Would you give the data below back exactly as it reads?

*** Block opens ***

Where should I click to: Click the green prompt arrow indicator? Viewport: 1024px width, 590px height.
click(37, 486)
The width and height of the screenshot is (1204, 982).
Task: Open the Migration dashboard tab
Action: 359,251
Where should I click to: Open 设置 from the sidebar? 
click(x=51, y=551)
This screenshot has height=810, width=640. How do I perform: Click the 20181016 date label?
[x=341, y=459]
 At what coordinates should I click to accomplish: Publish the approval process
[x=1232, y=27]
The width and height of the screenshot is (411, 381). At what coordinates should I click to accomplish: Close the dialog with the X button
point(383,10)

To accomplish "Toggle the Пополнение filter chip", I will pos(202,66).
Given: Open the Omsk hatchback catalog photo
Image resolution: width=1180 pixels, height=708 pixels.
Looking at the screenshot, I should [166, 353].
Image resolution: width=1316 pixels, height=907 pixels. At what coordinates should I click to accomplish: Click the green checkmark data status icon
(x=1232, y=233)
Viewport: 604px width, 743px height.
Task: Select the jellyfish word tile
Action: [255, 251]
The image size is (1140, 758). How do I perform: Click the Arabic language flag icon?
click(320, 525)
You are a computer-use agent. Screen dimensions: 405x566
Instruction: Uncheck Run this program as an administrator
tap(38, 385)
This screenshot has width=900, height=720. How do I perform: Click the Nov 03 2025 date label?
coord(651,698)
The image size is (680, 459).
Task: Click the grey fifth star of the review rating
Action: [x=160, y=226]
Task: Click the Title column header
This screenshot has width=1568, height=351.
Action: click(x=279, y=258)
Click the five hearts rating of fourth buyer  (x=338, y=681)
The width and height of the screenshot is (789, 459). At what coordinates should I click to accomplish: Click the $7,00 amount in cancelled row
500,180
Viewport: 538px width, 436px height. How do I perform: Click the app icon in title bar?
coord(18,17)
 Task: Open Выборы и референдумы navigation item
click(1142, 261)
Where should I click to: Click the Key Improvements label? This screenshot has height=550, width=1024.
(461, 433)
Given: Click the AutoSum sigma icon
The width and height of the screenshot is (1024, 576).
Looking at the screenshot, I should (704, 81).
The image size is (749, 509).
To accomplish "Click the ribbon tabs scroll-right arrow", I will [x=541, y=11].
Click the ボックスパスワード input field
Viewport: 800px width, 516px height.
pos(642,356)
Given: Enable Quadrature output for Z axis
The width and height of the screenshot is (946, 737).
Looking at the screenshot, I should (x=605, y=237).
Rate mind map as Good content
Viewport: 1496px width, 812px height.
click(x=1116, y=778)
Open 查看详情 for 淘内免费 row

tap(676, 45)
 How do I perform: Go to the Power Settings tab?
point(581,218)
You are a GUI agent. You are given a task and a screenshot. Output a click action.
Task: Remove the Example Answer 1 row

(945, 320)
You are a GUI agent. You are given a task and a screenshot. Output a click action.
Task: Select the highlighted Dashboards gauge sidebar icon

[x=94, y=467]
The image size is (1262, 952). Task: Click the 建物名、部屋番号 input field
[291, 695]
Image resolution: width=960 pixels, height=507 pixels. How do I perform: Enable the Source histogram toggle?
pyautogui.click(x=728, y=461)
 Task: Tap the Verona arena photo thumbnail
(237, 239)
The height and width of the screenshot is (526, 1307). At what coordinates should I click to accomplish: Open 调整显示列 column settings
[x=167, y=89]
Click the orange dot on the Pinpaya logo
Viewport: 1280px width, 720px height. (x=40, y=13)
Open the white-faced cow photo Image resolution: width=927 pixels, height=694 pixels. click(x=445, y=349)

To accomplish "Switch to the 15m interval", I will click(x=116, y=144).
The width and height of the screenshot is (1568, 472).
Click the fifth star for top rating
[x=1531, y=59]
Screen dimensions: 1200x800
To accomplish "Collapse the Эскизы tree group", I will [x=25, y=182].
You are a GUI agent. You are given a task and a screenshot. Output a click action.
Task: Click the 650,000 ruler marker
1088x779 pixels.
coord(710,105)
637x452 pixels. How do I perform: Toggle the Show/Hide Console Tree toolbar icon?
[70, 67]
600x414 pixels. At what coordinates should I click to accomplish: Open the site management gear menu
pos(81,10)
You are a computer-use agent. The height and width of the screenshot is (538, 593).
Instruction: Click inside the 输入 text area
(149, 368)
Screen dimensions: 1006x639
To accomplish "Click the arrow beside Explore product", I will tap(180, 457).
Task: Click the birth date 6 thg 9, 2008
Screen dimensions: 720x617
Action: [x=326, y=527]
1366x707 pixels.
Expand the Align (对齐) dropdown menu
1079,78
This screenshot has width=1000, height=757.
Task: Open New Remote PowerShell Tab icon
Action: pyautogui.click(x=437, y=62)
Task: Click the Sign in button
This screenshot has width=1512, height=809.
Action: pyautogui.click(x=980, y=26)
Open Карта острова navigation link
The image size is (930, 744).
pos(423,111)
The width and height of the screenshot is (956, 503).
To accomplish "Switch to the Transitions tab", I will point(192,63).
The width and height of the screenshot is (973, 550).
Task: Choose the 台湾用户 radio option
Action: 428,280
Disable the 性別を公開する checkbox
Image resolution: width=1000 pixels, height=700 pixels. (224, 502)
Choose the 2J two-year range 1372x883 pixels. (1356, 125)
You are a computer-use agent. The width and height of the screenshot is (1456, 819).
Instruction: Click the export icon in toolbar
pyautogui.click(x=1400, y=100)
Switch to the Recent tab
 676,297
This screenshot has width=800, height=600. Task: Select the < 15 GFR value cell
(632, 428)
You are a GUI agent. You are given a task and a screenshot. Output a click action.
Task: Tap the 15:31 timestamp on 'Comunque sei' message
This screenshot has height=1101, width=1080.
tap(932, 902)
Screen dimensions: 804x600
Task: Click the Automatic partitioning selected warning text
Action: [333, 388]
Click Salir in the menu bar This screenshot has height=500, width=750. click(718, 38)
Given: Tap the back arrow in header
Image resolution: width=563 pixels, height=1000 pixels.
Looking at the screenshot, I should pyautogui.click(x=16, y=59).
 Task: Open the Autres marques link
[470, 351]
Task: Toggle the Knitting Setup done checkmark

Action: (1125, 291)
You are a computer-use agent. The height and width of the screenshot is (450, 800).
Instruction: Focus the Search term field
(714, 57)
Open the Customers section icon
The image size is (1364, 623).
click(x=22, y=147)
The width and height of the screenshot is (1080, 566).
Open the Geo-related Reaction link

*** Block closes ***

WRITTEN ANSWER:
Where should I click to: Click the green prompt arrow indicator? Viewport: 1024px width, 590px height.
click(37, 486)
The width and height of the screenshot is (1204, 982).
Task: Open the Migration dashboard tab
Action: 359,251
Where should I click to: Open 设置 from the sidebar? 
click(x=51, y=551)
This screenshot has height=810, width=640. How do I perform: Click the 20181016 date label?
[x=341, y=459]
 At what coordinates should I click to accomplish: Publish the approval process
[x=1232, y=27]
The width and height of the screenshot is (411, 381). At what coordinates should I click to accomplish: Close the dialog with the X button
point(383,10)

To accomplish "Toggle the Пополнение filter chip", I will pos(202,66).
Given: Open the Omsk hatchback catalog photo
Image resolution: width=1180 pixels, height=708 pixels.
Looking at the screenshot, I should [166, 353].
Image resolution: width=1316 pixels, height=907 pixels. At what coordinates should I click to accomplish: Click the green checkmark data status icon
(x=1232, y=233)
Viewport: 604px width, 743px height.
Task: Select the jellyfish word tile
Action: [255, 251]
The image size is (1140, 758). How do I perform: Click the Arabic language flag icon?
click(320, 525)
You are a computer-use agent. Screen dimensions: 405x566
Instruction: Uncheck Run this program as an administrator
tap(38, 385)
This screenshot has width=900, height=720. How do I perform: Click the Nov 03 2025 date label?
coord(651,698)
The image size is (680, 459).
Task: Click the grey fifth star of the review rating
Action: [x=160, y=226]
Task: Click the Title column header
This screenshot has width=1568, height=351.
Action: click(x=279, y=258)
Click the five hearts rating of fourth buyer  (x=338, y=681)
The width and height of the screenshot is (789, 459). At what coordinates should I click to accomplish: Click the $7,00 amount in cancelled row
500,180
Viewport: 538px width, 436px height. How do I perform: Click the app icon in title bar?
coord(18,17)
 Task: Open Выборы и референдумы navigation item
click(1142, 261)
Where should I click to: Click the Key Improvements label? This screenshot has height=550, width=1024.
(461, 433)
Given: Click the AutoSum sigma icon
The width and height of the screenshot is (1024, 576).
Looking at the screenshot, I should (704, 81).
The image size is (749, 509).
To accomplish "Click the ribbon tabs scroll-right arrow", I will [x=541, y=11].
Click the ボックスパスワード input field
Viewport: 800px width, 516px height.
pos(642,356)
Given: Enable Quadrature output for Z axis
The width and height of the screenshot is (946, 737).
Looking at the screenshot, I should (x=605, y=237).
Rate mind map as Good content
Viewport: 1496px width, 812px height.
click(x=1116, y=778)
Open 查看详情 for 淘内免费 row

tap(676, 45)
 How do I perform: Go to the Power Settings tab?
point(581,218)
You are a GUI agent. You are given a task and a screenshot. Output a click action.
Task: Remove the Example Answer 1 row

(945, 320)
You are a GUI agent. You are given a task and a screenshot. Output a click action.
Task: Select the highlighted Dashboards gauge sidebar icon

[x=94, y=467]
The image size is (1262, 952). Task: Click the 建物名、部屋番号 input field
[291, 695]
Image resolution: width=960 pixels, height=507 pixels. How do I perform: Enable the Source histogram toggle?
pyautogui.click(x=728, y=461)
 Task: Tap the Verona arena photo thumbnail
(237, 239)
The height and width of the screenshot is (526, 1307). At what coordinates should I click to accomplish: Open 调整显示列 column settings
[x=167, y=89]
Click the orange dot on the Pinpaya logo
Viewport: 1280px width, 720px height. (x=40, y=13)
Open the white-faced cow photo Image resolution: width=927 pixels, height=694 pixels. click(x=445, y=349)

To accomplish "Switch to the 15m interval", I will click(x=116, y=144).
The width and height of the screenshot is (1568, 472).
Click the fifth star for top rating
[x=1531, y=59]
Screen dimensions: 1200x800
To accomplish "Collapse the Эскизы tree group", I will [x=25, y=182].
You are a GUI agent. You are given a task and a screenshot. Output a click action.
Task: Click the 650,000 ruler marker
1088x779 pixels.
coord(710,105)
637x452 pixels. How do I perform: Toggle the Show/Hide Console Tree toolbar icon?
[70, 67]
600x414 pixels. At what coordinates should I click to accomplish: Open the site management gear menu
pos(81,10)
You are a computer-use agent. The height and width of the screenshot is (538, 593).
Instruction: Click inside the 输入 text area
(149, 368)
Screen dimensions: 1006x639
To accomplish "Click the arrow beside Explore product", I will tap(180, 457).
Task: Click the birth date 6 thg 9, 2008
Screen dimensions: 720x617
Action: [x=326, y=527]
1366x707 pixels.
Expand the Align (对齐) dropdown menu
1079,78
This screenshot has width=1000, height=757.
Task: Open New Remote PowerShell Tab icon
Action: pyautogui.click(x=437, y=62)
Task: Click the Sign in button
This screenshot has width=1512, height=809.
Action: pyautogui.click(x=980, y=26)
Open Карта острова navigation link
The image size is (930, 744).
pos(423,111)
The width and height of the screenshot is (956, 503).
To accomplish "Switch to the Transitions tab", I will point(192,63).
The width and height of the screenshot is (973, 550).
Task: Choose the 台湾用户 radio option
Action: 428,280
Disable the 性別を公開する checkbox
Image resolution: width=1000 pixels, height=700 pixels. (224, 502)
Choose the 2J two-year range 1372x883 pixels. (1356, 125)
You are a computer-use agent. The width and height of the screenshot is (1456, 819).
Instruction: Click the export icon in toolbar
pyautogui.click(x=1400, y=100)
Switch to the Recent tab
 676,297
This screenshot has width=800, height=600. Task: Select the < 15 GFR value cell
(632, 428)
You are a GUI agent. You are given a task and a screenshot. Output a click action.
Task: Tap the 15:31 timestamp on 'Comunque sei' message
This screenshot has height=1101, width=1080.
tap(932, 902)
Screen dimensions: 804x600
Task: Click the Automatic partitioning selected warning text
Action: [333, 388]
Click Salir in the menu bar This screenshot has height=500, width=750. click(718, 38)
Given: Tap the back arrow in header
Image resolution: width=563 pixels, height=1000 pixels.
Looking at the screenshot, I should pyautogui.click(x=16, y=59).
 Task: Open the Autres marques link
[470, 351]
Task: Toggle the Knitting Setup done checkmark

Action: (1125, 291)
You are a computer-use agent. The height and width of the screenshot is (450, 800).
Instruction: Focus the Search term field
(714, 57)
Open the Customers section icon
The image size is (1364, 623).
click(x=22, y=147)
The width and height of the screenshot is (1080, 566).
Open the Geo-related Reaction link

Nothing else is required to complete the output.